When we round it, it's about `0.174`.

**c. Instead of eight sites, what is the minimum number of sites that need to be selected to meet the following objective? The probability that at least one site has lesions present is greater than or equal to 0.9.**
* We want `P(at least one lesion) >= 0.9`.
* Just like in part a, this means `1 - P(no lesions) >= 0.9`.
* If we rearrange that, it means we need `P(no lesions) <= 0.1`.
* I started trying out different numbers of sites (`n`) and calculating `P(no lesions)` for each `n`. The probability of picking only healthy sites decreases as you pick more sites.
* I calculated `P(no lesions for 'n' sites) = C(45, n) / C(50, n)`. I kept track of `P(at least one lesion)` as I went:
* If `n=1` site: `P(no lesions) = 45/50 = 0.9`. So, `P(at least one) = 1 - 0.9 = 0.1`. (Too small, we need at least 0.9)

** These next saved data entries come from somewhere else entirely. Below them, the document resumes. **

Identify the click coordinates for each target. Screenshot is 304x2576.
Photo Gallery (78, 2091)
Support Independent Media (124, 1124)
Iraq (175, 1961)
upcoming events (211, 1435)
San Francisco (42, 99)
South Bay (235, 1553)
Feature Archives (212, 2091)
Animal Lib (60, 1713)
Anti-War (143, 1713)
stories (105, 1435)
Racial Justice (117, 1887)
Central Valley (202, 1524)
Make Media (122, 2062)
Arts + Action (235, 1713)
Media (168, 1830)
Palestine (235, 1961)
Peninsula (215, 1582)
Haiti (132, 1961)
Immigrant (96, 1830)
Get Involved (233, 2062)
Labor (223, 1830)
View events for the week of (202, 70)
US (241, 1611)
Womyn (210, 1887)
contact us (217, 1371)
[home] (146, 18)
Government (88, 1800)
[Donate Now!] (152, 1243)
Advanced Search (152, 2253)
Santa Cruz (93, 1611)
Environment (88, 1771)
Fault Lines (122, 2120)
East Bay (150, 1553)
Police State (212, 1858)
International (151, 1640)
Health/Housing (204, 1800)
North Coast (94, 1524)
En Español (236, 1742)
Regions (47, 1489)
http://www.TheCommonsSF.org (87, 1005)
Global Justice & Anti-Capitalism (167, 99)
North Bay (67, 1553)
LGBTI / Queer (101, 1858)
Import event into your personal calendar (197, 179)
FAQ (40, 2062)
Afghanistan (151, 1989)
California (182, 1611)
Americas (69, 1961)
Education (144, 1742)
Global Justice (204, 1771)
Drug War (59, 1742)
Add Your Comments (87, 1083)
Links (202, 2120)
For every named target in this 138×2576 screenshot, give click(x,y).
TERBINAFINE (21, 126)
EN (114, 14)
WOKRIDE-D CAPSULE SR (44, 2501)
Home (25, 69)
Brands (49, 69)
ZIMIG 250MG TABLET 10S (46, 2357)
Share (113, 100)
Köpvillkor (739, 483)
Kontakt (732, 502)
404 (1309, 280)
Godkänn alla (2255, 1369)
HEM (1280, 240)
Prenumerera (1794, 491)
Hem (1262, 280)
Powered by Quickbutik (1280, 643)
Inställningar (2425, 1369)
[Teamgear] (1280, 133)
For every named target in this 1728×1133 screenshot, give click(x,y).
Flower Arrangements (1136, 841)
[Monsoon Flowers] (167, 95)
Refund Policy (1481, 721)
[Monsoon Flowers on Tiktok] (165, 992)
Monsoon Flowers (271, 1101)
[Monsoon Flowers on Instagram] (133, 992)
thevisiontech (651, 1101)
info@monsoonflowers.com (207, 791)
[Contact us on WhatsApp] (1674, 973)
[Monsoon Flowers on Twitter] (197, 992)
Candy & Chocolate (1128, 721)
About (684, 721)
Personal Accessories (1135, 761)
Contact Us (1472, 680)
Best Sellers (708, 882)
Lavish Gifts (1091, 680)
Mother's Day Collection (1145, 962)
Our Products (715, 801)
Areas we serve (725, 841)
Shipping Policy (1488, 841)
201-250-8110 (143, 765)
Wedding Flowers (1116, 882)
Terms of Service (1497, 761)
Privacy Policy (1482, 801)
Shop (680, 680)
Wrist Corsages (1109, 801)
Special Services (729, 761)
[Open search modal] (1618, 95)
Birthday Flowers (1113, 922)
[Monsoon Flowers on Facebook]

* If `n=2` sites: `P(no lesions) = (45/50) * (44/49) ≈ 0.808`. So, `P(at least one) ≈ 0.192`. (Still too small)
* I kept calculating for more sites (n=3, n=4, and so on), always checking if `P(at least one)` reached `0.9` yet:
* n=3: P(at least one) ≈ 0.275
* n=4: P(at least one) ≈ 0.353
* n=5: P(at least one) ≈ 0.423
* n=6: P(at least one) ≈ 0.487
* n=7: P(at least one) ≈ 0.545
* n=8: P(at least one) ≈ 0.598 (This matches our answer from part a!)
* n=9: P(at least one) ≈ 0.646
* n=10: P(at least one) ≈ 0.689
* n=11: P(at least one) ≈ 0.728
* n=12: P(at least one) ≈ 0.763
* n=13: P(at least one) ≈ 0.794
* n=14: P(at least one) ≈ 0.822
* n=15: P(at least one) ≈ 0.846
* n=16: P(at least one) ≈ 0.868
* n=17: P(at least one) ≈ 0.888
* n=18: P(no lesions) = (45*...*28) / (50*...*33) ≈ 0.095. So, `P(at least one) = 1 - 0.095 ≈ 0.905`.
* When I got to `n=18`, the probability of `P(at least one lesion)` became `0.905`, which is finally greater than or equal to `0.9`! So, `18` is the minimum number of sites needed.